▶ **TASK LIST**
**1.** According to the discussion of religious apologetics, what is religion?
**2.** Extend the discussion of religious apologetics past its final sentence.

▶ **SUPPLIED PASSAGE**
That's no fun! The challenge is to see how one can twist reality to conform to dogma, not to just disprove dogma.

 

You must describe, in painstaking detail, the King's garments, and show why they are better tnan those of anyone else in the kingdom. It just won't do to say, "The king doesn't have any clothes on."

 

Religion is the art of making the fanciful seem reasonable.

 

From my point of view, if this was the only thing which I was confronted with to question the authenticity of the Pentateuch, then it wouldn't be much of a twisting to suggest that Moses was speaking in the past tense in the song as a sign of supreme confidence. It could very well just be a kind of propaganda to boost the Israelites moral, "our god is so much greater than those guys that we've already won". As it stands there are so many other obvious historical inconsistencies and absurdities in the Pentateuch that require real twisting.

As someone else wrote, each little "apology" seems almost reasonable. It is the cumulative realization that more and more apologies are necessary to keep the whole thing from falling apart - and then it does anyway.

 

I gave up trying to make sense of either the new testament or the old. The excuses just seem to get sillier and sillier. "He is all good, but he made the devil which is evil, but he doesn't really make evil ......"

Lines of data:
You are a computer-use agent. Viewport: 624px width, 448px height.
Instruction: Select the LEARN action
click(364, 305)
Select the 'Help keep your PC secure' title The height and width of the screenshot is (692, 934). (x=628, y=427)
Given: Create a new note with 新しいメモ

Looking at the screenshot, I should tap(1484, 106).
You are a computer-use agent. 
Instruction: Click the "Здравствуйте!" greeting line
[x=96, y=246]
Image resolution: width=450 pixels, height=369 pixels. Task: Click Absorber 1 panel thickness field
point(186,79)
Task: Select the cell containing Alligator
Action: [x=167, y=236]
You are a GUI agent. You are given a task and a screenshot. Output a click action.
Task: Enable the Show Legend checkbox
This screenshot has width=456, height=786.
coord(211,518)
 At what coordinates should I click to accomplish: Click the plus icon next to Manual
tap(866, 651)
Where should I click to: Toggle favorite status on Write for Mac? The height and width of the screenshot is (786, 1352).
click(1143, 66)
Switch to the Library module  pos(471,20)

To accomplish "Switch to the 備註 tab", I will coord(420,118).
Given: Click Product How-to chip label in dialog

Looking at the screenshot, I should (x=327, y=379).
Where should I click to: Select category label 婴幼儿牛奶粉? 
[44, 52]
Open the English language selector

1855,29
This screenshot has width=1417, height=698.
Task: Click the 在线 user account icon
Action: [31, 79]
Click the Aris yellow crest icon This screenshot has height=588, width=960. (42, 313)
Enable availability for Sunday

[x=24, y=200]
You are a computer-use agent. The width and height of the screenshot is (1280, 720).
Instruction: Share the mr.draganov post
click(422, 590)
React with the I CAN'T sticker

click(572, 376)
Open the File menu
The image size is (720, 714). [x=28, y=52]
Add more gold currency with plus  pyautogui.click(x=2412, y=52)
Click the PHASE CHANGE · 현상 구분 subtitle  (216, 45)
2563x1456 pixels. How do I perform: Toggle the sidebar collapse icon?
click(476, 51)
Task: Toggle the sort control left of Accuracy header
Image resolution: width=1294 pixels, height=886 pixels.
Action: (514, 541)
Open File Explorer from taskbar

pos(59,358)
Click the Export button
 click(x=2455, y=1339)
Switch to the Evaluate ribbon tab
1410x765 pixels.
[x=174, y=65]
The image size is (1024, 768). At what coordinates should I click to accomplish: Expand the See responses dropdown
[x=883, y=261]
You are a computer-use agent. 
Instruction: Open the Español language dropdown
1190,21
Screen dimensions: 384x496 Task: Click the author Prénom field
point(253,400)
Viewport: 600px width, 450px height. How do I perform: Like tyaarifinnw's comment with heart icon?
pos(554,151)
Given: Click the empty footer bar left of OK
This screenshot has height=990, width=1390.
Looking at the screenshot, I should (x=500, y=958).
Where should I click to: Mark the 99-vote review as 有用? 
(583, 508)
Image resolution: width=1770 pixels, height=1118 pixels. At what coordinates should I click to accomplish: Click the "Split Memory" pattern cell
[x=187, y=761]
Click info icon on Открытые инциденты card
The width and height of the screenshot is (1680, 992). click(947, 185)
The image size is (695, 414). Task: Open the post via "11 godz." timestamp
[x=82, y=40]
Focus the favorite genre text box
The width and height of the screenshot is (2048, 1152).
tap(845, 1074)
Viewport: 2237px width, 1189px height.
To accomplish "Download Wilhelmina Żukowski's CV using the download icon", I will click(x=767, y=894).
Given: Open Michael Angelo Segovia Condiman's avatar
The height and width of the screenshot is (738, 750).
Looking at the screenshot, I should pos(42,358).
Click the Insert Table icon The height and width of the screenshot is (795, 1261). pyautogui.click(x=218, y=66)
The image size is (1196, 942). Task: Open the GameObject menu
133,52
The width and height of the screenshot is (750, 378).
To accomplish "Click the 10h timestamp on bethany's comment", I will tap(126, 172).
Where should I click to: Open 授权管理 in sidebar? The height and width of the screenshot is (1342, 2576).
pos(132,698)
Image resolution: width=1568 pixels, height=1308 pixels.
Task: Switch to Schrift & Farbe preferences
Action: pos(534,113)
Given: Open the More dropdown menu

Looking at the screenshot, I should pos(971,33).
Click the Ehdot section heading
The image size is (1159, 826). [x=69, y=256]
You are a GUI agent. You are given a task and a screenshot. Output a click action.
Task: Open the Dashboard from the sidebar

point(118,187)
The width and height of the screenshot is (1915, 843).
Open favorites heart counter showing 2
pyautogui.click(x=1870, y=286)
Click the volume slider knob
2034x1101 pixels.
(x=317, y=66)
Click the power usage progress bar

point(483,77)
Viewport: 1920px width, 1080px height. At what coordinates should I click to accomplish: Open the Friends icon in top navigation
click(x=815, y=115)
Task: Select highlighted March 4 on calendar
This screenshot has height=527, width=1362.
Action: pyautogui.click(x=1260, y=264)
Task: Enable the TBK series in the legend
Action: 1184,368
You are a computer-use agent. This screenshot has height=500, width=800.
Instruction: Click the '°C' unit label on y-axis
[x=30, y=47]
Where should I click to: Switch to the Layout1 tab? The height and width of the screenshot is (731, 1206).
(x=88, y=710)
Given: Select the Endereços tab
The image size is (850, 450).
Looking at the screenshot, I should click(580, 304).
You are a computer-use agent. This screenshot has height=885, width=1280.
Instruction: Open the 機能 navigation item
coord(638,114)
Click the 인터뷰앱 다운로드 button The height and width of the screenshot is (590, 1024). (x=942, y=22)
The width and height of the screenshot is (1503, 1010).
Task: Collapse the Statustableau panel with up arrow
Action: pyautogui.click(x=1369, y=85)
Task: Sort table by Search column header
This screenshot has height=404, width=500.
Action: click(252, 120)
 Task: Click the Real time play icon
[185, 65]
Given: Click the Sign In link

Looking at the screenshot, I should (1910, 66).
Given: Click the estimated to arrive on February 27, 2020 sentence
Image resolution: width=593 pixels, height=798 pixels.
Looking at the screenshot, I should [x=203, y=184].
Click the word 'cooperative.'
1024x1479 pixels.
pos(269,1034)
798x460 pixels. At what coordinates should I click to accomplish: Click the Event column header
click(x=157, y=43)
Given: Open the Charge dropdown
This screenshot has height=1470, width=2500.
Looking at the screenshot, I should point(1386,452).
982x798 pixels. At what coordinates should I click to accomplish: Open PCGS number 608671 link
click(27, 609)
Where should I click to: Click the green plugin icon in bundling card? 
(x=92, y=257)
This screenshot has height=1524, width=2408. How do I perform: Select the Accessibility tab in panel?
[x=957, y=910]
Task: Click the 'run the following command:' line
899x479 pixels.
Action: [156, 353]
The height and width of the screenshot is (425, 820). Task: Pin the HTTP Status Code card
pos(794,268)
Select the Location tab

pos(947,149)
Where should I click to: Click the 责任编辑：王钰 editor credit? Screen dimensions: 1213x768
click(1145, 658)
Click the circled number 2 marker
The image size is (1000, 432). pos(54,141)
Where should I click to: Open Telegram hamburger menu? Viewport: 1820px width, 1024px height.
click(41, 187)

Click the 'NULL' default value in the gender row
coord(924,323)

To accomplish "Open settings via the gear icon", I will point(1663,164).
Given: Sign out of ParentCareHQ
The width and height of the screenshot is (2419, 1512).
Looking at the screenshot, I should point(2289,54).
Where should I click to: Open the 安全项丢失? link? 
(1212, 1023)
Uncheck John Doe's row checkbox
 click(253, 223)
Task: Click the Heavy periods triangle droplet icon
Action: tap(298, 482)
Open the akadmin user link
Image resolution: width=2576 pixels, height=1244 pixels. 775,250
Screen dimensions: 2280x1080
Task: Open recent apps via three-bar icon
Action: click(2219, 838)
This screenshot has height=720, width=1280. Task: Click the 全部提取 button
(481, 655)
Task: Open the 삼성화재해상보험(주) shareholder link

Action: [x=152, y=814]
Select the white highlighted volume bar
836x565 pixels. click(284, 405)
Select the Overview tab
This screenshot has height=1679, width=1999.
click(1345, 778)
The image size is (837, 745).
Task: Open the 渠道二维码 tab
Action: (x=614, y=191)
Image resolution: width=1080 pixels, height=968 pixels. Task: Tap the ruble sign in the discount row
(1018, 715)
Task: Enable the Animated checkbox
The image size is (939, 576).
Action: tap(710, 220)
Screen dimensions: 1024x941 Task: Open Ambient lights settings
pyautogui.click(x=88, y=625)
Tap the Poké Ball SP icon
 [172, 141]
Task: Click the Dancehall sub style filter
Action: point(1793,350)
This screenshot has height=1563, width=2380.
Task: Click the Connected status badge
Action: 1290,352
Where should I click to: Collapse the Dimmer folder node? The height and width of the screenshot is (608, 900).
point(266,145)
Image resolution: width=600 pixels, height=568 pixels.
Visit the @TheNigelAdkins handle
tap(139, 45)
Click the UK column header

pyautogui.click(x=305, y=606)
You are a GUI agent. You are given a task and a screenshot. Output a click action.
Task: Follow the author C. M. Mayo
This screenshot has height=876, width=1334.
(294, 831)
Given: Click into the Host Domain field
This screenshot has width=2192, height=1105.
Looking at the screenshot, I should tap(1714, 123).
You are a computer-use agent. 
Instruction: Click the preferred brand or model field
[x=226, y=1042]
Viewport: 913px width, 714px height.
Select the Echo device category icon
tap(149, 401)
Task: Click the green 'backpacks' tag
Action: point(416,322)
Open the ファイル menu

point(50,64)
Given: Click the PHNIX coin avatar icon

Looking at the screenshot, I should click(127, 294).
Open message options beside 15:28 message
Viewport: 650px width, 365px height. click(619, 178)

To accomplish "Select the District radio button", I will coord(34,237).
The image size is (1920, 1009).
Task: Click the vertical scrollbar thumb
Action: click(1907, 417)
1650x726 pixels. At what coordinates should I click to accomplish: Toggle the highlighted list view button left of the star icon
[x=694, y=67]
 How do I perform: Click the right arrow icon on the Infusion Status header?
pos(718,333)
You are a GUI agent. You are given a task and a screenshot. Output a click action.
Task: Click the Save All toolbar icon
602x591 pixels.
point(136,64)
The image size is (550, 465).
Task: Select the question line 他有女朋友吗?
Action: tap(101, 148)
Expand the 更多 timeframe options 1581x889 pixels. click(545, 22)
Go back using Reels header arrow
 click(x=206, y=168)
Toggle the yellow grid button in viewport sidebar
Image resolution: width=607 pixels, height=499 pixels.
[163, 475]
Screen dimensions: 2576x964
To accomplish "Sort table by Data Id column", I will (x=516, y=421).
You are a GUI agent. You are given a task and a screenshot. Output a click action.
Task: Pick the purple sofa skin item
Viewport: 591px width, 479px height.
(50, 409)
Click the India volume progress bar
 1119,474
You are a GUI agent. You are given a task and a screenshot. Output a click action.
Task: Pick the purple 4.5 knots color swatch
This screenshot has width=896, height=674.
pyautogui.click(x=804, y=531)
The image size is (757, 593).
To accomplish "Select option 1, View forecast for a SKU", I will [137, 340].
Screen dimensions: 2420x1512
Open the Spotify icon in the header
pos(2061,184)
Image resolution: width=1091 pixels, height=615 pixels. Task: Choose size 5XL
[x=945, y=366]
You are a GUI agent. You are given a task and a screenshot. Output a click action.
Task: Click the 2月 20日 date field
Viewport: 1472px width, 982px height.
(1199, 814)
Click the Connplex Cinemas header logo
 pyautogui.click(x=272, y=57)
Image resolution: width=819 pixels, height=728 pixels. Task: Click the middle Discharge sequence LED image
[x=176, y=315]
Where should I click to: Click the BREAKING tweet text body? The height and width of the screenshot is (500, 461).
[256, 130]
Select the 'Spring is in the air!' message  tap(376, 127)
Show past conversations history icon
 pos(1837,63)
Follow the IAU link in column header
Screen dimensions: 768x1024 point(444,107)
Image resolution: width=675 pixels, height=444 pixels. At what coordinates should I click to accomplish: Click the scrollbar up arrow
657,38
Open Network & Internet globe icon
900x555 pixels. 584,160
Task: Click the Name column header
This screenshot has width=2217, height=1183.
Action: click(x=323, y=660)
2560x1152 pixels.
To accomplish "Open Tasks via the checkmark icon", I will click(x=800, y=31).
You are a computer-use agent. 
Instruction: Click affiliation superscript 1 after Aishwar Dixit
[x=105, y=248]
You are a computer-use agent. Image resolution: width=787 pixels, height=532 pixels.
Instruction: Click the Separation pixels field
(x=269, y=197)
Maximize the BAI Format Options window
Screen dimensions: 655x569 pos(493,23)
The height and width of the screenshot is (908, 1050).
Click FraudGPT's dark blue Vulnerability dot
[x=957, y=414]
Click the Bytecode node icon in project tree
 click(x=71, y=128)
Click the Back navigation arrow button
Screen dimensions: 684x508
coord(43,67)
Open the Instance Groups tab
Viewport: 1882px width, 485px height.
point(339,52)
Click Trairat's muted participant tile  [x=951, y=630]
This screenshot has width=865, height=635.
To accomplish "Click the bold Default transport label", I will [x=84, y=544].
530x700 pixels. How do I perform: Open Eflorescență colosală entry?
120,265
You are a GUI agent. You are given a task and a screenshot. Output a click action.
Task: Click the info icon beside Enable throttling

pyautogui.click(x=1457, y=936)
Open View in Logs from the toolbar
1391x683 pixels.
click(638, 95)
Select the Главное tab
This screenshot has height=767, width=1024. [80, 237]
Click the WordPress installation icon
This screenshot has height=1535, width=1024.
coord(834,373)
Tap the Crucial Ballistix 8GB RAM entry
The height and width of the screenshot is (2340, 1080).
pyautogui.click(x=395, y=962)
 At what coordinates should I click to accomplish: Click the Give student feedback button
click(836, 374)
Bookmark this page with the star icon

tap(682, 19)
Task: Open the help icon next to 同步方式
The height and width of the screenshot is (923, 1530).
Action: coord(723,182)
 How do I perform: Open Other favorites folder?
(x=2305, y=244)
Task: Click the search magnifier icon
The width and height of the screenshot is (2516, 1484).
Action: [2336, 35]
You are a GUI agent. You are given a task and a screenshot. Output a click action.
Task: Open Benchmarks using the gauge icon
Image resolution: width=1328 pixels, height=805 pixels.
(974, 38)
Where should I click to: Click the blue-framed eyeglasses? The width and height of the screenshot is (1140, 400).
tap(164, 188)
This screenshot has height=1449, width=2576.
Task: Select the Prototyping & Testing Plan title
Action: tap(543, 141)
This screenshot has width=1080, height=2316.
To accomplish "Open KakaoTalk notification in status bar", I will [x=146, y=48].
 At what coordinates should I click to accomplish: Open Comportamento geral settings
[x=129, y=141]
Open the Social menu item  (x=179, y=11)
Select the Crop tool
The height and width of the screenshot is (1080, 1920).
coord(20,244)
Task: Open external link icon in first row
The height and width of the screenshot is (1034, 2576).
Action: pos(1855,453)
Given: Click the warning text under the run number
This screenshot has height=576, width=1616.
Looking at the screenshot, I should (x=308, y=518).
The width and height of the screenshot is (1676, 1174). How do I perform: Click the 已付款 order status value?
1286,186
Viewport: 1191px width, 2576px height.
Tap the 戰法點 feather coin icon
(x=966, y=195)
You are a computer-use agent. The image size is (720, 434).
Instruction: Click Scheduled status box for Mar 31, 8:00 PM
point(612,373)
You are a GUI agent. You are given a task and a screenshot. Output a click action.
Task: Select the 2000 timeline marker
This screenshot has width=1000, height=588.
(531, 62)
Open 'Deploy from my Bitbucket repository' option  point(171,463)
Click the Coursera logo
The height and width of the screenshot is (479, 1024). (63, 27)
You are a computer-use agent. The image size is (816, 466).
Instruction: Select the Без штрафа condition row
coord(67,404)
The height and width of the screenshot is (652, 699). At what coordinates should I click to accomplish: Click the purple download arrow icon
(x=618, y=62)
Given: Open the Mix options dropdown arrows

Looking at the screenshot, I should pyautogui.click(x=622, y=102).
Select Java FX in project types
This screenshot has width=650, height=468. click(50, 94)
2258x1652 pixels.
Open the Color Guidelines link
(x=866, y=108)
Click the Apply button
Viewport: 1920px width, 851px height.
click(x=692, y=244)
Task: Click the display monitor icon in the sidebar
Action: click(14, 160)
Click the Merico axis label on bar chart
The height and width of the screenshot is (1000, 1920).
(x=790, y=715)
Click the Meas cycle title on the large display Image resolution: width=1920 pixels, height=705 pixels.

▶ **THE RESULTS**
**1.** Religion is the art of making the fanciful seem reasonable.

**2.**
Yeah but personally I would consider this ones explanation to be completely reasonable. I was indoctrinated that after you pray you should believe you've already received it, so it would make perfect sense that Moses would speak of their victory over the Canaanites as if it had already happened, my study bible in fact points this out in a footnote on the above verses, to strengthen this very idea. So if you brought this up to me as a problem in the bible when I was still a Christian, I would have thought you'd just failed to see the spiritual significance of it.

 

If you'd have come up to me and told me that during the time of the supposed exodus and subsequent invasion of Canaan, Canaan happened to be a part of Egyptian empire and continued to be so for at least 200 years after this supposed event I would have been shaken, however.

 

The two different ten commandments is another good one.

 

The point is why talk about small problems with reasonable explanations when there are so many large problems. The simple fact of the matter is that if you bring up the small ones, they'll just try and use them to divert attention away from the large ones.